Records from a pointing dataset:
>>>
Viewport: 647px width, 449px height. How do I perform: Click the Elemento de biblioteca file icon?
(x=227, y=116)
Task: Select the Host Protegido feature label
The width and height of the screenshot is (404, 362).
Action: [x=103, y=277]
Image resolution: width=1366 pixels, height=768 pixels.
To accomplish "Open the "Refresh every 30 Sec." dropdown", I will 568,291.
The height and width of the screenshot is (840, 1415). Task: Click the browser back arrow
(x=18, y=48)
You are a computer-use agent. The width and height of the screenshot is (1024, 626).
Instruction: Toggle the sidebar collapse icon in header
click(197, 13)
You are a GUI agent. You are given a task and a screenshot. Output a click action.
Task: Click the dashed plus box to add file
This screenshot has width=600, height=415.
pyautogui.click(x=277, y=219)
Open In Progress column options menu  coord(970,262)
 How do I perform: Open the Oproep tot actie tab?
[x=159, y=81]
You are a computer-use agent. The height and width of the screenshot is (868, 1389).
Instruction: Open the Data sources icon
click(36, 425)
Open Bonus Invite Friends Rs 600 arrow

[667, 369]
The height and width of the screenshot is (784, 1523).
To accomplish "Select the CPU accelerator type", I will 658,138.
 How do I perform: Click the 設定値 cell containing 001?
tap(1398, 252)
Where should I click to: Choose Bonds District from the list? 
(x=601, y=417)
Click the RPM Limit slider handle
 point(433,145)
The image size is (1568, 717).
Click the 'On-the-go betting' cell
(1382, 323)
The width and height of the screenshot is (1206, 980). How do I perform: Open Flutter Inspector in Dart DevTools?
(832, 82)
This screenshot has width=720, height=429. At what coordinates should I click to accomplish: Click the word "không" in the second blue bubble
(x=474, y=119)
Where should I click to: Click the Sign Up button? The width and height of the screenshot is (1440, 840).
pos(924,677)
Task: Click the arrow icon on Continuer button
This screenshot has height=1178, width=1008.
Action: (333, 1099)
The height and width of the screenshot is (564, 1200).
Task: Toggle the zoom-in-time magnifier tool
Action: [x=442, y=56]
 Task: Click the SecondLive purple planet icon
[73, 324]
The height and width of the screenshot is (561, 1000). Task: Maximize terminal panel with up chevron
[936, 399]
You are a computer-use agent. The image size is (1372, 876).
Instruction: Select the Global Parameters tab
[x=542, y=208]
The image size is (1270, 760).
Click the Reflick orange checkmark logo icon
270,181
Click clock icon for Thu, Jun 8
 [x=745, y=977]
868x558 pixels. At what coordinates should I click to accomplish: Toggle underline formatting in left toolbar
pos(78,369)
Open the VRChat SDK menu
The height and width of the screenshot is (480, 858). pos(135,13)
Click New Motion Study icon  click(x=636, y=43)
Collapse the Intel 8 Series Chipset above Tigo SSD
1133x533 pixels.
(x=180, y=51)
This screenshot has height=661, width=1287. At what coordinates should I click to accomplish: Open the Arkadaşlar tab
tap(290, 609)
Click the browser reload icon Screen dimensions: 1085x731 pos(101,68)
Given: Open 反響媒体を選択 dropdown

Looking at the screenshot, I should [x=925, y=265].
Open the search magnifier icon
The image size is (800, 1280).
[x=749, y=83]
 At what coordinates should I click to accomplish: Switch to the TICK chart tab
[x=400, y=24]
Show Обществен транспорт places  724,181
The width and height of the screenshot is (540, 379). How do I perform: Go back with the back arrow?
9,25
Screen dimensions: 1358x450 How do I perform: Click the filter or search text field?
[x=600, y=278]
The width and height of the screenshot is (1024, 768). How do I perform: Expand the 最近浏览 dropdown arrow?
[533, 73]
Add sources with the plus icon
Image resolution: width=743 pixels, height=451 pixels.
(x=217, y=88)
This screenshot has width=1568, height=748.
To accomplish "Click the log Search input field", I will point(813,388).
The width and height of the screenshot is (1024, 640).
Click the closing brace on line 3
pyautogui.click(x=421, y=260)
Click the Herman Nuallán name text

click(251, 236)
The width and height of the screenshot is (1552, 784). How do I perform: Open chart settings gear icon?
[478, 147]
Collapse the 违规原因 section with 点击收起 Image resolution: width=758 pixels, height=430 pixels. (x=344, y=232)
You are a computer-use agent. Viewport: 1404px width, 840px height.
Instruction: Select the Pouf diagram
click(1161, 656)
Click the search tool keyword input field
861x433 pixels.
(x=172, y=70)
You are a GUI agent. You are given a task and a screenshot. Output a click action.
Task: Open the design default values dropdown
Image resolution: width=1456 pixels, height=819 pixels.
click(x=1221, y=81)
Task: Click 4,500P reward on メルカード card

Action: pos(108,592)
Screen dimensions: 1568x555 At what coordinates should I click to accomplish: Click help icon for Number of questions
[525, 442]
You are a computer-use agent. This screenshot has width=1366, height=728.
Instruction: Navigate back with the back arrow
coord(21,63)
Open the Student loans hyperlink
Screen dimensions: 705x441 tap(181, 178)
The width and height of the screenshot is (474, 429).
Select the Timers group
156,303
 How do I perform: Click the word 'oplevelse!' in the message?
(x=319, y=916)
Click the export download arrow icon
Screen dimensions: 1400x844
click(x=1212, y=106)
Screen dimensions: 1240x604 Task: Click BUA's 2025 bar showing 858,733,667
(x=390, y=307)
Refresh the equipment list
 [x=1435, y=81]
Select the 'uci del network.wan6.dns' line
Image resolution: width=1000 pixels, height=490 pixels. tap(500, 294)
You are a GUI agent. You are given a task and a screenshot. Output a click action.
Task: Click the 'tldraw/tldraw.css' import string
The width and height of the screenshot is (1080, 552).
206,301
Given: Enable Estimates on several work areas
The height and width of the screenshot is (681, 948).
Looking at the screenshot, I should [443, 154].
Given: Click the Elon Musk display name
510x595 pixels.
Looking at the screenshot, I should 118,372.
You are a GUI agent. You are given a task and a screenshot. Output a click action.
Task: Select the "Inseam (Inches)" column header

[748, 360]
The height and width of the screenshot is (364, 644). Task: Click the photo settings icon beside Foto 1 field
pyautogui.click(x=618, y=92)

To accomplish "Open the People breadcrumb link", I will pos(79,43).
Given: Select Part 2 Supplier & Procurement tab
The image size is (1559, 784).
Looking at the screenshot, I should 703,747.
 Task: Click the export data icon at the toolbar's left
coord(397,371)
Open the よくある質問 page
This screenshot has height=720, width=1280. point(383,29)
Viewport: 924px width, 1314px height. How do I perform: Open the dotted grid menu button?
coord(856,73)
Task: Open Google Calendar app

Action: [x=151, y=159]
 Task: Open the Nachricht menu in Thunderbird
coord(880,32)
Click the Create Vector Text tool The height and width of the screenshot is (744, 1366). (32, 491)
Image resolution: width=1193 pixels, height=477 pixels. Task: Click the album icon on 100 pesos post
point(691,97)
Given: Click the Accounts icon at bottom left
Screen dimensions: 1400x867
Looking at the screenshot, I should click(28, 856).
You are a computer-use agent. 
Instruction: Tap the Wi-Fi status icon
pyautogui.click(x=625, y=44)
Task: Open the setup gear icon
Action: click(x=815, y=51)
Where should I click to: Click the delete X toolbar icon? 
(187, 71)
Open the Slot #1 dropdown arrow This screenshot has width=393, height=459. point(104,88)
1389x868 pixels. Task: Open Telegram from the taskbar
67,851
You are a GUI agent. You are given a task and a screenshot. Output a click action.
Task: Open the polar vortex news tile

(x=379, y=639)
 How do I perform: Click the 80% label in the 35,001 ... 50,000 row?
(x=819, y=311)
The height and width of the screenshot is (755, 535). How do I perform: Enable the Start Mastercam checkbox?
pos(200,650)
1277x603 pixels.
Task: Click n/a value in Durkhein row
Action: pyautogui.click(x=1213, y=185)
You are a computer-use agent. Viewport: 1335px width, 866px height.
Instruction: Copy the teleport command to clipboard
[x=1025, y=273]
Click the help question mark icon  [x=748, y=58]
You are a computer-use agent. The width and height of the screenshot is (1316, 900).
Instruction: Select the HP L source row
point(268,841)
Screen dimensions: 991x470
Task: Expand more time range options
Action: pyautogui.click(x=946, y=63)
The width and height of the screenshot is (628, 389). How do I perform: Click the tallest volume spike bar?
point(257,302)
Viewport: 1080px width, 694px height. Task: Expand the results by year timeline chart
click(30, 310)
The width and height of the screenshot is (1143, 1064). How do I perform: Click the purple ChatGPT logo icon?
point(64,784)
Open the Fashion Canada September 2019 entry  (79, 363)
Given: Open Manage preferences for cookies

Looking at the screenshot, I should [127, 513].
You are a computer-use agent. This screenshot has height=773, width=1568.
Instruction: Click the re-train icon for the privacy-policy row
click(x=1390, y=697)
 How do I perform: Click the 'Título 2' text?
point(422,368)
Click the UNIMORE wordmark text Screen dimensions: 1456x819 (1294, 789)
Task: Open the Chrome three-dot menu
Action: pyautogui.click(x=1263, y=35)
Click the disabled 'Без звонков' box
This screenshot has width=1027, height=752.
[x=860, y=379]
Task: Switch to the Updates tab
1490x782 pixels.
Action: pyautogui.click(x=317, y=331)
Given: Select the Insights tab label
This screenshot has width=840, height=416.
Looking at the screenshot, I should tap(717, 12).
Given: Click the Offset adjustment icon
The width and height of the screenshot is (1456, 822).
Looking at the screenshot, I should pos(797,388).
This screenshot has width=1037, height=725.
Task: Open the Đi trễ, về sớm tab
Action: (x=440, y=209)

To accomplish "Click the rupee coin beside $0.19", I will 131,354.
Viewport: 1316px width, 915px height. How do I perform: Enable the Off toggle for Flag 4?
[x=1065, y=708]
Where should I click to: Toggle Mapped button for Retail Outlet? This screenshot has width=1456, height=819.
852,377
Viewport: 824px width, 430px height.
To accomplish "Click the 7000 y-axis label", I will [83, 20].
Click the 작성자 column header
<<<
_AIM_. Rewrite the data from its start through the line containing "[x=159, y=81]", replacing "sidebar" with "navigation" and leaving everything else unchanged.

_OUTPUT FOR THIS EXERCISE_.
Viewport: 647px width, 449px height. How do I perform: Click the Elemento de biblioteca file icon?
(x=227, y=116)
Task: Select the Host Protegido feature label
The width and height of the screenshot is (404, 362).
Action: [x=103, y=277]
Image resolution: width=1366 pixels, height=768 pixels.
To accomplish "Open the "Refresh every 30 Sec." dropdown", I will 568,291.
The height and width of the screenshot is (840, 1415). Task: Click the browser back arrow
(x=18, y=48)
You are a computer-use agent. The width and height of the screenshot is (1024, 626).
Instruction: Toggle the navigation collapse icon in header
click(197, 13)
You are a GUI agent. You are given a task and a screenshot. Output a click action.
Task: Click the dashed plus box to add file
This screenshot has width=600, height=415.
pyautogui.click(x=277, y=219)
Open In Progress column options menu  coord(970,262)
 How do I perform: Open the Oproep tot actie tab?
[x=159, y=81]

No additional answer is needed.